On Tuesday, President Trump announced his long-awaited Middle East peace plan. The plan calls for new expanded borders for Israel, and for the country to acquire control of the Jordan Valley, a territory on the eastern side of the Palestinian West Bank where Israel has been building contested settlements. The plan would also give Israel control over other areas throughout the West Bank. The result would be a Palestine consisting of an archipelago of small areas linked by roads, described by one journalist on Twitter as having a “Swiss cheese-like” effect. This would, of course, make actually living there incredibly difficult and confusing.
In exchange, the plan would establish a path to Palestinian statehood, dependent on a series of conditions that the territory would have to meet, including denouncing violence and negotiating with Israel. Palestine would also still be held under Israel's thumb, subject to "overarching Israeli security control in some areas" and denied its own army, per The Guardian. Trump was joined by Benjamin Netanyahu, Israel’s embattled prime minister, to announce the plan.
Notably absent in the unveiling, of course, were any Palestinian officials, whom The New York Times reports “no longer speak to Trump officials.” The lack of Palestinian participation has hobbled the creation of the plan, which was first announced to be in development three years ago.
“I was not elected to do small things or shy away from big problems,” Trump said at a White House press conference. “It’s been a long and very arduous process to arrive at this moment,” he added.
Still, the notion that this plan will actually serve as a roadmap to peace is far-fetched. The idea is that the plan would be used in negotiations if both Israeli and Palestinian officials agree, but the latter rejected it before it was even released. “We are asking the Palestinians to meet the challenge of peaceful coexistence,” Trump said. Mahmoud Abbas, leader of the Palestinian Liberation Organization, is expected to call a special session later Tuesday where he will ask for other leaders in the Arab world to denounce the plan.
It’s also telling that Trump chose this moment to finally release the plan, given Israel’s tangled electoral politics. Trump decided to go public before the March 2 general election between Netanyahu and his rival, Benny Gantz. According to The Washington Post, Trump withheld the plan through the two inconclusive elections that Netanyahu and Gantz have faced off in over the past year, hoping to release it once a clear result had been determined. By releasing it now, the White House hopes that it can help prompt a final answer as to who Israel’s leader will be.

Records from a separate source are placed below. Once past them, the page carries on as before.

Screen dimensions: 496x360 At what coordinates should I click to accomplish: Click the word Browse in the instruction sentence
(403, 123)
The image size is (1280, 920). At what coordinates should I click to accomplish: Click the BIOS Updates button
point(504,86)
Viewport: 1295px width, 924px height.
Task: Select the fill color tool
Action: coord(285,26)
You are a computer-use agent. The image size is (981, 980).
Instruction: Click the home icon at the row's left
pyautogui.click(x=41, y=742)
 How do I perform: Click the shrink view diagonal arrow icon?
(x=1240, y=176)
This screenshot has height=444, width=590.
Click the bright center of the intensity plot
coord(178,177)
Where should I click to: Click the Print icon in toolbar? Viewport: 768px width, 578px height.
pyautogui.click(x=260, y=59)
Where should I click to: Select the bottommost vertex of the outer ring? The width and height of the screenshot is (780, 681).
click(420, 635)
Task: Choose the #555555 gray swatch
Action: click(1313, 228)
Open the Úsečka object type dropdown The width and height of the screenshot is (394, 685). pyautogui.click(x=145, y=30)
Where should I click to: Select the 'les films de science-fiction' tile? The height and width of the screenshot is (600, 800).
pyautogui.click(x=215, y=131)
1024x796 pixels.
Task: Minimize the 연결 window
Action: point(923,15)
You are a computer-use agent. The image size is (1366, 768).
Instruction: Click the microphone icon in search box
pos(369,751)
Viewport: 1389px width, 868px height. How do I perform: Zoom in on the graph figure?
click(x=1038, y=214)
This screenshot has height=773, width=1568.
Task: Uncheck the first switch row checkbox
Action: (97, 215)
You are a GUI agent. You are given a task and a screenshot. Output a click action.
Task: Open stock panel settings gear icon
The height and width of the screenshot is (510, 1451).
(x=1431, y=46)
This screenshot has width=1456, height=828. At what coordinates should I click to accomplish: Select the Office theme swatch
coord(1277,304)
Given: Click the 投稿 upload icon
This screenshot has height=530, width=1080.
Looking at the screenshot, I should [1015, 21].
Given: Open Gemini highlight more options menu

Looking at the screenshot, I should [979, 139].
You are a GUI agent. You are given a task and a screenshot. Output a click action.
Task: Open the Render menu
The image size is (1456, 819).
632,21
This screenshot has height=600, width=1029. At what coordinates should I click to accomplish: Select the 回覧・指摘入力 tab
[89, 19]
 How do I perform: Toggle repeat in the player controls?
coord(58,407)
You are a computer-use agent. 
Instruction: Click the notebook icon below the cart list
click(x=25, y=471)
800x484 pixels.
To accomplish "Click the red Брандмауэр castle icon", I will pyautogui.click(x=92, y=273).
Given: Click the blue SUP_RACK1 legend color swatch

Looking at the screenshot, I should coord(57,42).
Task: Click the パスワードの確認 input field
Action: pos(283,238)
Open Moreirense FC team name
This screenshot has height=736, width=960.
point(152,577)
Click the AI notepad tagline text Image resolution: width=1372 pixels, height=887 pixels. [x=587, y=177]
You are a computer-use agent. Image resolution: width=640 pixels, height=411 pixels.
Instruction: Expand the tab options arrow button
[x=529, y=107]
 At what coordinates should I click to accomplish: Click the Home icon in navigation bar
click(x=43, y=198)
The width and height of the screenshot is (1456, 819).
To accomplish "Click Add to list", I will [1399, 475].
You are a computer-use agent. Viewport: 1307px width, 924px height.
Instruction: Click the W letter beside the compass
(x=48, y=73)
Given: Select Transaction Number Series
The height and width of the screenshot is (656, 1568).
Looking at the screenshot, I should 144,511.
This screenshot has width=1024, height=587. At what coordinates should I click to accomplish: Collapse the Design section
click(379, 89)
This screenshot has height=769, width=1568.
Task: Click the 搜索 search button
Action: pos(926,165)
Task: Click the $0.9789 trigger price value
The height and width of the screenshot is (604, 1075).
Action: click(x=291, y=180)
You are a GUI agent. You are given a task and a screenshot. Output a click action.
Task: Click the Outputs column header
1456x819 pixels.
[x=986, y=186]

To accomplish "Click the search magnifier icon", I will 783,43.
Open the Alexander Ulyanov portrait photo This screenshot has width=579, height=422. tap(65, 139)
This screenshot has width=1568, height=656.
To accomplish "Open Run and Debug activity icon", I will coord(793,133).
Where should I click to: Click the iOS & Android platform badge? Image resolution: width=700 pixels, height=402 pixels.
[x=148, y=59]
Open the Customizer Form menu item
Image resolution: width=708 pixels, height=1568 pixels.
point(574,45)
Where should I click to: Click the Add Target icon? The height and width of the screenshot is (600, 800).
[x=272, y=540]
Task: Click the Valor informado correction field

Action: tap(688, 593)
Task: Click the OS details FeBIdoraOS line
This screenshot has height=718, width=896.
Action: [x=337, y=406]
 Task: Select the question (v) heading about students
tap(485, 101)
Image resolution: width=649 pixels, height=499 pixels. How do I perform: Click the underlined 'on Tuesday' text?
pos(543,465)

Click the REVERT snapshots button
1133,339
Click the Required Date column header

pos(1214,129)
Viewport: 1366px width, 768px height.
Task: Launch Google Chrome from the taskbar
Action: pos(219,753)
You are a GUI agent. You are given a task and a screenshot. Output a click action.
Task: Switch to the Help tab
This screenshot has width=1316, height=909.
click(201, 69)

“They’re two good competitors. They’re fighting it out,” Trump said at the press conference Tuesday. “I’ve been waiting now — this is my third election. We keep waiting, and waiting, and waiting. So, let’s go. What kind of a system is that?”
Still, even if the plan does help jar loose a lasting answer as to who should lead Israel, its chances of bringing Palestinians to the table while turning their territory into an archipelago of occupation seems far less likely. Instead, the plan seems likely to give a Trumpian stamp of approval to what the Israeli right-wing has long clamored for: continued annexation of the West Bank, with or without the consent of its inhabitants.